Your task is to copy the lines of the data below from the line holding "Task: Click the tall green pine tree" through the line holding "Open YouTube sidebar shortcut", inclusive, exactly and with nothing added.

===== Information supplied =====

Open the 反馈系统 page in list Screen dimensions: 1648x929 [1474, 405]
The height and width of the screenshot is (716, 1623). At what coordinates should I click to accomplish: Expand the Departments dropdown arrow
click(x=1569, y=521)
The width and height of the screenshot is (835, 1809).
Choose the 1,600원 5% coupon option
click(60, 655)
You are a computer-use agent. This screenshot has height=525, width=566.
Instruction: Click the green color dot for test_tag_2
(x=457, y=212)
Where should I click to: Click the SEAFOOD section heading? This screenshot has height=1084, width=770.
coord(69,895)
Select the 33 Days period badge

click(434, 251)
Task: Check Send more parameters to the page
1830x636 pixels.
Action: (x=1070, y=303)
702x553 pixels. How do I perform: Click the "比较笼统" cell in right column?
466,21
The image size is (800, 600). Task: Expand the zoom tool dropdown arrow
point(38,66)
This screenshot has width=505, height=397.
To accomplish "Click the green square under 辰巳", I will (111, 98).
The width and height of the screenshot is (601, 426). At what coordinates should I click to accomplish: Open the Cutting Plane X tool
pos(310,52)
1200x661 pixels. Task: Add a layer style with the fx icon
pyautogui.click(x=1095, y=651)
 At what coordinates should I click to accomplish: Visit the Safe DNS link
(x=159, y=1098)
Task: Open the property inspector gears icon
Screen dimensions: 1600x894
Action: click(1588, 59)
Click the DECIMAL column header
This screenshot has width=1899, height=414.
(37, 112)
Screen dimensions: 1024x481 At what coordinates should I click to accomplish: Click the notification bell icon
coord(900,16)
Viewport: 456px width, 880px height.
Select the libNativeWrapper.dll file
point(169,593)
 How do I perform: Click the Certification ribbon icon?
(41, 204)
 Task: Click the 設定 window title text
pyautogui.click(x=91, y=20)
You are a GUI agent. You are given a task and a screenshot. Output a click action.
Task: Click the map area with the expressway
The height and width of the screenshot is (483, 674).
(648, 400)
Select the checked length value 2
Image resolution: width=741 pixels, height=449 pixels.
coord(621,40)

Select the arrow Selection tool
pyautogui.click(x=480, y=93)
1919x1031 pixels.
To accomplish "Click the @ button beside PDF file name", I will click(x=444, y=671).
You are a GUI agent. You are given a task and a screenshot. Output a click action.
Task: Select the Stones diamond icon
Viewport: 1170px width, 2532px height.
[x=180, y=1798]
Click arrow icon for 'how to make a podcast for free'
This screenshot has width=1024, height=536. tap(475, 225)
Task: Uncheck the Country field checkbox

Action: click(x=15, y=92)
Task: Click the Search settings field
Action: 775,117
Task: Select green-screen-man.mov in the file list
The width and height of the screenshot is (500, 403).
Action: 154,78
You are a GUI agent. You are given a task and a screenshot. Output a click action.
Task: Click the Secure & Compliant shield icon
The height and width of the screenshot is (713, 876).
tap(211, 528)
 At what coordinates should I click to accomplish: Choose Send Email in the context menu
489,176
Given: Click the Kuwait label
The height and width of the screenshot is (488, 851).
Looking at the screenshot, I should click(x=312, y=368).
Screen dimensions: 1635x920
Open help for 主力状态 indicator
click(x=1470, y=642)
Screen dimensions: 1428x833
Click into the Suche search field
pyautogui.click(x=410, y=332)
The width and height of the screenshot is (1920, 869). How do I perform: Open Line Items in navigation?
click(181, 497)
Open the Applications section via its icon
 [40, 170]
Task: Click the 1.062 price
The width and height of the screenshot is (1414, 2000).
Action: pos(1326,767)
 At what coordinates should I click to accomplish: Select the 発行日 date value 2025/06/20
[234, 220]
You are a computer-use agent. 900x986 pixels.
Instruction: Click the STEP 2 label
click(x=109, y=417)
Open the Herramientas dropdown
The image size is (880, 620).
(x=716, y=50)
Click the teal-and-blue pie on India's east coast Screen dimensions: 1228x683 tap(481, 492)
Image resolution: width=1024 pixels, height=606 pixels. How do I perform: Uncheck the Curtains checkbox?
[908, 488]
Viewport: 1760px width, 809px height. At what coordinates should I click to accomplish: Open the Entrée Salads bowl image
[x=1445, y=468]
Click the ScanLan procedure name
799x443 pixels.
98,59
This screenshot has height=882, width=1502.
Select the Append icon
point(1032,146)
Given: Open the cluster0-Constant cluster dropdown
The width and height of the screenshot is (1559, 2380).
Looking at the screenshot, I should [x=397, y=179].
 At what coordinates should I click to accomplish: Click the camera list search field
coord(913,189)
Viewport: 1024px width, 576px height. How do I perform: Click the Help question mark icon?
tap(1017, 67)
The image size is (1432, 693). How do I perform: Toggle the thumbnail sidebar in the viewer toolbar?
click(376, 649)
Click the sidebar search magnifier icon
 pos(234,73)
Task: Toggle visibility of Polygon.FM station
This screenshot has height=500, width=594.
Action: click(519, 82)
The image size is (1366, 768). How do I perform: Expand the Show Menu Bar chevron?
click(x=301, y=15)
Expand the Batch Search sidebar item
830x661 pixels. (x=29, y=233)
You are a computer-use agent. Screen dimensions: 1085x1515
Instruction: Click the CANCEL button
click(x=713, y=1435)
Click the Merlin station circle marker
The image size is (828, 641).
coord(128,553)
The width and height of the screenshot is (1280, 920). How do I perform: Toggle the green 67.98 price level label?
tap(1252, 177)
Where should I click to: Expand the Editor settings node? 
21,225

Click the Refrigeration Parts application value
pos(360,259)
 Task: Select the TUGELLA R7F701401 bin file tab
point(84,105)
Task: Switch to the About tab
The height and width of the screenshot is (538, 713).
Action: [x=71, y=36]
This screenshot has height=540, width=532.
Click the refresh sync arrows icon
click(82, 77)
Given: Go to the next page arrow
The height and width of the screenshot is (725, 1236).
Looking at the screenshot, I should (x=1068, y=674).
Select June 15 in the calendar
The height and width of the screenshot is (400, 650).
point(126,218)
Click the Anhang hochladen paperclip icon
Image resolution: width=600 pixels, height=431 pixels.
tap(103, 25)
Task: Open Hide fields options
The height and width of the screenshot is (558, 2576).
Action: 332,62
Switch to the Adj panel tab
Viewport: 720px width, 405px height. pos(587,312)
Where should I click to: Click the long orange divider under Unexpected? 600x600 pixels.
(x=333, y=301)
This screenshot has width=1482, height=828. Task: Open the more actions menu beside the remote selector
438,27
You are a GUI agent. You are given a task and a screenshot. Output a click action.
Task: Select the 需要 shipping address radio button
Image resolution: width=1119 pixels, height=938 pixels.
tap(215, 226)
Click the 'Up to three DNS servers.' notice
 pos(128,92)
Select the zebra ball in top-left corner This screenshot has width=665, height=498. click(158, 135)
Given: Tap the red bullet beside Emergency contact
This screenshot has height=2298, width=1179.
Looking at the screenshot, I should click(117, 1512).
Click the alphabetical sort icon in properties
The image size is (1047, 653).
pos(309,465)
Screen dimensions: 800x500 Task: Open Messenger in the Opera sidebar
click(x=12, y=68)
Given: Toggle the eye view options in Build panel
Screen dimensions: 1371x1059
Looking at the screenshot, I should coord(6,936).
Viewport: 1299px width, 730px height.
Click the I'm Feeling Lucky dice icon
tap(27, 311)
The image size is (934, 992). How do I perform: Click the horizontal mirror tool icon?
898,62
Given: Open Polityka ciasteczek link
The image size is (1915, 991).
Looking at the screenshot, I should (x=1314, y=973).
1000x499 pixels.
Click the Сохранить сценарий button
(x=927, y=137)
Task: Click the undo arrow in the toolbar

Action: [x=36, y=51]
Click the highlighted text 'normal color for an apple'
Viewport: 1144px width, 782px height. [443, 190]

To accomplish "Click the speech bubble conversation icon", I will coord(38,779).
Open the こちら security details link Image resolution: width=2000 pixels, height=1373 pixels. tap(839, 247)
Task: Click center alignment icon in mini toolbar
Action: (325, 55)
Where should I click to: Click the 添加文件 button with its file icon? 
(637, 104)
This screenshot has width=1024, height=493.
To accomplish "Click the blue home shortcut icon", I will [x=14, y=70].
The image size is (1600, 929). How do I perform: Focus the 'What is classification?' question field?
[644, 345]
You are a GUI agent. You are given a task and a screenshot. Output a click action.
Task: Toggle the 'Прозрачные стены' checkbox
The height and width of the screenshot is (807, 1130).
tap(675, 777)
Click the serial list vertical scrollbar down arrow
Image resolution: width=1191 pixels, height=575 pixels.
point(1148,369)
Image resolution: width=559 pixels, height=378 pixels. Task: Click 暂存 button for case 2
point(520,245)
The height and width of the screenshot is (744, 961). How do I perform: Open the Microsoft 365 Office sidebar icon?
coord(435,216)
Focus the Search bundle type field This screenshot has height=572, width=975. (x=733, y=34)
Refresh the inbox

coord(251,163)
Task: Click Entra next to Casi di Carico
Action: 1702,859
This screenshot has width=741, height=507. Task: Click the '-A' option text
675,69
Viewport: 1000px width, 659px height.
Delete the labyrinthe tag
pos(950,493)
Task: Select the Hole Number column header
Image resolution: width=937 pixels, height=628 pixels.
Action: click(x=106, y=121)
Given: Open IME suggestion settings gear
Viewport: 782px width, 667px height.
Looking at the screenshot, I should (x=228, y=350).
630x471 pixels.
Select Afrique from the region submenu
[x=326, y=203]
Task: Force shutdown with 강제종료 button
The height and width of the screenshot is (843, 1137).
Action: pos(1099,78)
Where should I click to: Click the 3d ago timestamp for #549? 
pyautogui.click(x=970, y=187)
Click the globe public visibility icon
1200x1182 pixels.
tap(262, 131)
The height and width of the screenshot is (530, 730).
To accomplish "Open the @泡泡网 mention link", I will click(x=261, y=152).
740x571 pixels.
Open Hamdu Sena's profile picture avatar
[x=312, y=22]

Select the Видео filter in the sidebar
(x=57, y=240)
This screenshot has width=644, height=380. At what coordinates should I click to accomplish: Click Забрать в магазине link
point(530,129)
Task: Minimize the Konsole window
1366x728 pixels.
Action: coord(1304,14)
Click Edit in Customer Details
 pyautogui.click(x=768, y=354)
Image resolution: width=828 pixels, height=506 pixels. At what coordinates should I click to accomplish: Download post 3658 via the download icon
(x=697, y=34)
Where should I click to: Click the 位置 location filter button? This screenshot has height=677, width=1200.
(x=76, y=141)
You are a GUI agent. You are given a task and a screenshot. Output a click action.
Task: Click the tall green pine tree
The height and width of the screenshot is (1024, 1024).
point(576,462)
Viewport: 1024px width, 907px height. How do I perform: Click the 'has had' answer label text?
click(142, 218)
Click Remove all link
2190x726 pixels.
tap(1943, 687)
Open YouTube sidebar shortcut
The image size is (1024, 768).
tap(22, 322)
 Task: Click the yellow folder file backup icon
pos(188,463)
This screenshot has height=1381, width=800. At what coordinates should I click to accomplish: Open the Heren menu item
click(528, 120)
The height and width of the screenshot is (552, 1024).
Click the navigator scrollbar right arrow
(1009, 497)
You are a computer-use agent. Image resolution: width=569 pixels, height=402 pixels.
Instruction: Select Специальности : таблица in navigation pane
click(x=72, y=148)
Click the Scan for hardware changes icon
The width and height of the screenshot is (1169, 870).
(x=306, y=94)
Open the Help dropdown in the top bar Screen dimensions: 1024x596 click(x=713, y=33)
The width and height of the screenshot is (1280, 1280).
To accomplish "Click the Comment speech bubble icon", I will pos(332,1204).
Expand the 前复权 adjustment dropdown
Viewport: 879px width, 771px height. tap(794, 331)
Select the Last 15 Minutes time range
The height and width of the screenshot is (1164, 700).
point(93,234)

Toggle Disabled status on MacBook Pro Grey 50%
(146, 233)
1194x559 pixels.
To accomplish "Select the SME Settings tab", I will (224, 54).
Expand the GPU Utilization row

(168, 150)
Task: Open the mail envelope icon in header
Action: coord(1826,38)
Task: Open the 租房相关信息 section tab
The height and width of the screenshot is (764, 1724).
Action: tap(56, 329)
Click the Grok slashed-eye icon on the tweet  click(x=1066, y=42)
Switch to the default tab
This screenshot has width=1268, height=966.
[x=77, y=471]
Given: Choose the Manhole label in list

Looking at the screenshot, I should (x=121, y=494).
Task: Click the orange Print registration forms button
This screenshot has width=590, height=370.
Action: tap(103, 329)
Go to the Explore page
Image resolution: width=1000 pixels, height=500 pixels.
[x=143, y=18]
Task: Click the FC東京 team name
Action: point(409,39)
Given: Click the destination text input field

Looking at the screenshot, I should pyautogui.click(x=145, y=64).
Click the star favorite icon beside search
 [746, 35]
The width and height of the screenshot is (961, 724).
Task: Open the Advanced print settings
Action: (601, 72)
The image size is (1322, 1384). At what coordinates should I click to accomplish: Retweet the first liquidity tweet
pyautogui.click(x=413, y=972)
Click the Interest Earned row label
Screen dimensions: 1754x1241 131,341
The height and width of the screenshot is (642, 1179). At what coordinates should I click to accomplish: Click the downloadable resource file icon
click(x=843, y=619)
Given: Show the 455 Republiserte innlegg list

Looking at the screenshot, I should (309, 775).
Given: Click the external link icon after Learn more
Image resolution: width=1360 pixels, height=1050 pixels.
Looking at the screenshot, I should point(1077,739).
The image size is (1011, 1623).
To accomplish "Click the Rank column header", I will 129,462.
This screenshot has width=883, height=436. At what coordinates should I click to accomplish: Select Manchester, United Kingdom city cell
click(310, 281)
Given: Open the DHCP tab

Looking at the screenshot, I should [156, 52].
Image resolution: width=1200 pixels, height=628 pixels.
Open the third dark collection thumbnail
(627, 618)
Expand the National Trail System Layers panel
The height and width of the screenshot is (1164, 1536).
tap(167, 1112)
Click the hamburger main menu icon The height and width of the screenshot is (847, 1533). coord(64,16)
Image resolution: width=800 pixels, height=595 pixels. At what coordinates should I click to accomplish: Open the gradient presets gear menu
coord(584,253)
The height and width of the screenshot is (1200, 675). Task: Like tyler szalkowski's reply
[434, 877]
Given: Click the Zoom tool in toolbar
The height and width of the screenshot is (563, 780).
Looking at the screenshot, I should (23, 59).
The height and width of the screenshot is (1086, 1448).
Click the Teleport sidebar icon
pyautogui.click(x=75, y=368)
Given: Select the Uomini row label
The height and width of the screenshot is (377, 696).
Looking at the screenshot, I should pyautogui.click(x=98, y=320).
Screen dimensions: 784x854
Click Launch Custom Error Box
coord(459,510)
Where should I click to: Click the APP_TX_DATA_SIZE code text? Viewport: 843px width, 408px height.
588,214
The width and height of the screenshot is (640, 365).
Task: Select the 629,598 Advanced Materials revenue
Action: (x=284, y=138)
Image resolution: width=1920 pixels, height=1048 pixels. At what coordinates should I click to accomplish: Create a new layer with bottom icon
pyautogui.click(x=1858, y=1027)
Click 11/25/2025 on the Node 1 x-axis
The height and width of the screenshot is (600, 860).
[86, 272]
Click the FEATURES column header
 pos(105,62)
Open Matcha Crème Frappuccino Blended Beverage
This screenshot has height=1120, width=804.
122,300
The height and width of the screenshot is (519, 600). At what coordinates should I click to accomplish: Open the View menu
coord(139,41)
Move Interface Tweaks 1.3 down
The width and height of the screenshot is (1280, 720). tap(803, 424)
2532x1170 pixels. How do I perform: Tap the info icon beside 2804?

=====

▶ [Answer space]:
Task: Click the tall green pine tree
The height and width of the screenshot is (1024, 1024).
point(576,462)
Viewport: 1024px width, 907px height. How do I perform: Click the 'has had' answer label text?
click(142, 218)
Click Remove all link
2190x726 pixels.
tap(1943, 687)
Open YouTube sidebar shortcut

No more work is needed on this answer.